[WHAT TO DO]
**a)** In the critical-numbers solution, what is the maximum value of the term $$e^{-0.1|x|}$$, and at what value of $$x$$ does it occur?
**b)** Extend the critical-numbers solution, picking up after its last sentence.

Question

A formula for the derivative of a function $$f$$ is given. How many critical numbers does $$f$$ have?\n$$f^{\\prime}(x)=5 e^{-0.1|x|} \\sin x - 1$$

Answer

**step1 Define Critical Numbers**

A critical number of a function is a point where its derivative is either zero or undefined. In this problem, we are given the derivative function $$f'(x)$$. The functions $$e^{-0.1|x|}$$ and $$\sin x$$ are defined for all real numbers, so their combination $$f'(x)$$ is also defined everywhere. Therefore, we only need to find the values of $$x$$ for which $$f'(x) = 0$$.

**step2 Set Up the Equation for Critical Numbers**

To find the critical numbers, we set the given derivative $$f'(x)$$ equal to zero and solve for $$x$$.

$$5 e^{-0.1|x|} \sin x - 1 = 0$$

Add 1 to both sides of the equation:

$$5 e^{-0.1|x|} \sin x = 1$$

Divide both sides by 5:

$$e^{-0.1|x|} \sin x = \frac{1}{5}$$

$$e^{-0.1|x|} \sin x = 0.2$$

**step3 Analyze the Behavior of the Equation**

Let's analyze the function $$g(x) = e^{-0.1|x|} \sin x$$. We are looking for solutions to $$g(x) = 0.2$$.
The term $$e^{-0.1|x|}$$ is always positive and decreases as $$|x|$$ gets larger (moves away from 0). Its maximum value is $$e^0 = 1$$ when $$x=0$$. The term $$\sin x$$ oscillates between -1 and 1.
Since the right side of our equation, 0.2, is a positive number, it means that $$\sin x$$ must also be positive for any solutions to exist. We will analyze the cases for $$x > 0$$, $$x < 0$$, and $$x = 0$$.

**step4 Find Critical Numbers for $$x > 0$$**

For positive values of $$x$$, $$|x|=x$$. So the equation becomes $$e^{-0.1x} \sin x = 0.2$$.

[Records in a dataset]
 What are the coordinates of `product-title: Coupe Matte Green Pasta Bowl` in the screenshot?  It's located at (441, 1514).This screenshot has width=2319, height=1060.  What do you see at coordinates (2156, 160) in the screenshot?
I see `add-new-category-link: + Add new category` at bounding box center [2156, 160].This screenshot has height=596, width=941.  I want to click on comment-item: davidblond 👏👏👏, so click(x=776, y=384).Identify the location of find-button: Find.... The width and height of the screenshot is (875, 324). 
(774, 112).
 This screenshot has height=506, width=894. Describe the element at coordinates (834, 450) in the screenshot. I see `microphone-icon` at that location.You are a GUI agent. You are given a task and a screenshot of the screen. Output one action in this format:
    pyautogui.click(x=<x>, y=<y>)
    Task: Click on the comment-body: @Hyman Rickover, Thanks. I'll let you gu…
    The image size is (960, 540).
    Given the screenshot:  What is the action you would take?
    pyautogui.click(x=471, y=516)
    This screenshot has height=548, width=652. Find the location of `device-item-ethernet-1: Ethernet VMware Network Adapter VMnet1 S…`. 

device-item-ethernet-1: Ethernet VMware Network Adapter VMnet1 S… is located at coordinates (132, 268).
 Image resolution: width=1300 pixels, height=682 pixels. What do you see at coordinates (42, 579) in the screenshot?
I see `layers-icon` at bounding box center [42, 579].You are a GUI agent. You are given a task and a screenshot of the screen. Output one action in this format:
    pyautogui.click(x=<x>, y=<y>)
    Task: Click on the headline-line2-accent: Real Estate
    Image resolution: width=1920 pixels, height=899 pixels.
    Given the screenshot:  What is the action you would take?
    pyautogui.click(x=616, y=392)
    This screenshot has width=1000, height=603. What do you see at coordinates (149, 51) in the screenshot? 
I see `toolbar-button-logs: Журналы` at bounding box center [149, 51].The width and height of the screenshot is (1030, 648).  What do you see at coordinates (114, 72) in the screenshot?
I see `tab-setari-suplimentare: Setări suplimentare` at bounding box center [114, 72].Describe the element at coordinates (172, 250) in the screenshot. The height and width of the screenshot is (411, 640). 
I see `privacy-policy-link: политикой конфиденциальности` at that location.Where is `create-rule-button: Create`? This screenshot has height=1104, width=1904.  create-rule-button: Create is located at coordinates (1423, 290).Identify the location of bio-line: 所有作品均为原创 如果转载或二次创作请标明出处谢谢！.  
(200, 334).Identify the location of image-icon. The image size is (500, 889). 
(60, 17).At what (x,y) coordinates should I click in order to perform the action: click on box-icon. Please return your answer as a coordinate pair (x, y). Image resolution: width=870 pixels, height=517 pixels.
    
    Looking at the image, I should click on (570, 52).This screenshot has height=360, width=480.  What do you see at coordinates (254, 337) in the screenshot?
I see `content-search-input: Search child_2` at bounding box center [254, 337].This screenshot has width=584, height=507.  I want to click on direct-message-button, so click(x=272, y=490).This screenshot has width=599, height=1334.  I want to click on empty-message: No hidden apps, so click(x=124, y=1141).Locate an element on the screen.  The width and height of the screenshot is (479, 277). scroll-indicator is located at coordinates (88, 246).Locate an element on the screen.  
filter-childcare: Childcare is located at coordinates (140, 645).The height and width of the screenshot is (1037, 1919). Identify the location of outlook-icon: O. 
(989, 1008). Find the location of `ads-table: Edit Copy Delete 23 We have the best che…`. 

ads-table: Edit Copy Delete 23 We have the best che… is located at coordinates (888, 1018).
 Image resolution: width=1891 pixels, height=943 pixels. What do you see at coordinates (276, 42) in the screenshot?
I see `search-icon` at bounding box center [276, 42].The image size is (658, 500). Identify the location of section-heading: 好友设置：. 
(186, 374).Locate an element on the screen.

[TASK-BY-TASK ANSWERS]
**a)** Its maximum value is $$e^0 = 1$$, at $$x = 0$$.

**b)**
For $$\sin x$$ to be positive, $$x$$ must be in intervals like $$(0, \pi)$$, $$(2\pi, 3\pi)$$, $$(4\pi, 5\pi)$$, and so on. Let's check the maximum value of $$e^{-0.1x} \sin x$$ in these intervals, which occurs approximately when $$\sin x = 1$$ (i.e., at $$x = \frac{\pi}{2}, \frac{5\pi}{2}, \frac{9\pi}{2}, \dots$$):
1. For the interval $$(0, \pi)$$: The function $$e^{-0.1x} \sin x$$ starts at 0 (when $$x=0$$), reaches a peak around $$x=\frac{\pi}{2}$$ where its value is $$e^{-0.1 \times \frac{\pi}{2}} = e^{-0.05\pi} \approx e^{-0.157} \approx 0.854$$. Since this peak value (0.854) is greater than 0.2, and the function goes back to 0 at $$x=\pi$$, it must cross 0.2 twice in this interval. Thus, there are 2 solutions.
2. For the interval $$(2\pi, 3\pi)$$: The function starts at 0 (when $$x=2\pi$$), reaches a peak around $$x=\frac{5\pi}{2}$$ where its value is $$e^{-0.1 \times \frac{5\pi}{2}} = e^{-0.25\pi} \approx e^{-0.785} \approx 0.456$$. Since this peak value (0.456) is greater than 0.2, and the function goes back to 0 at $$x=3\pi$$, it must cross 0.2 twice in this interval. Thus, there are 2 solutions.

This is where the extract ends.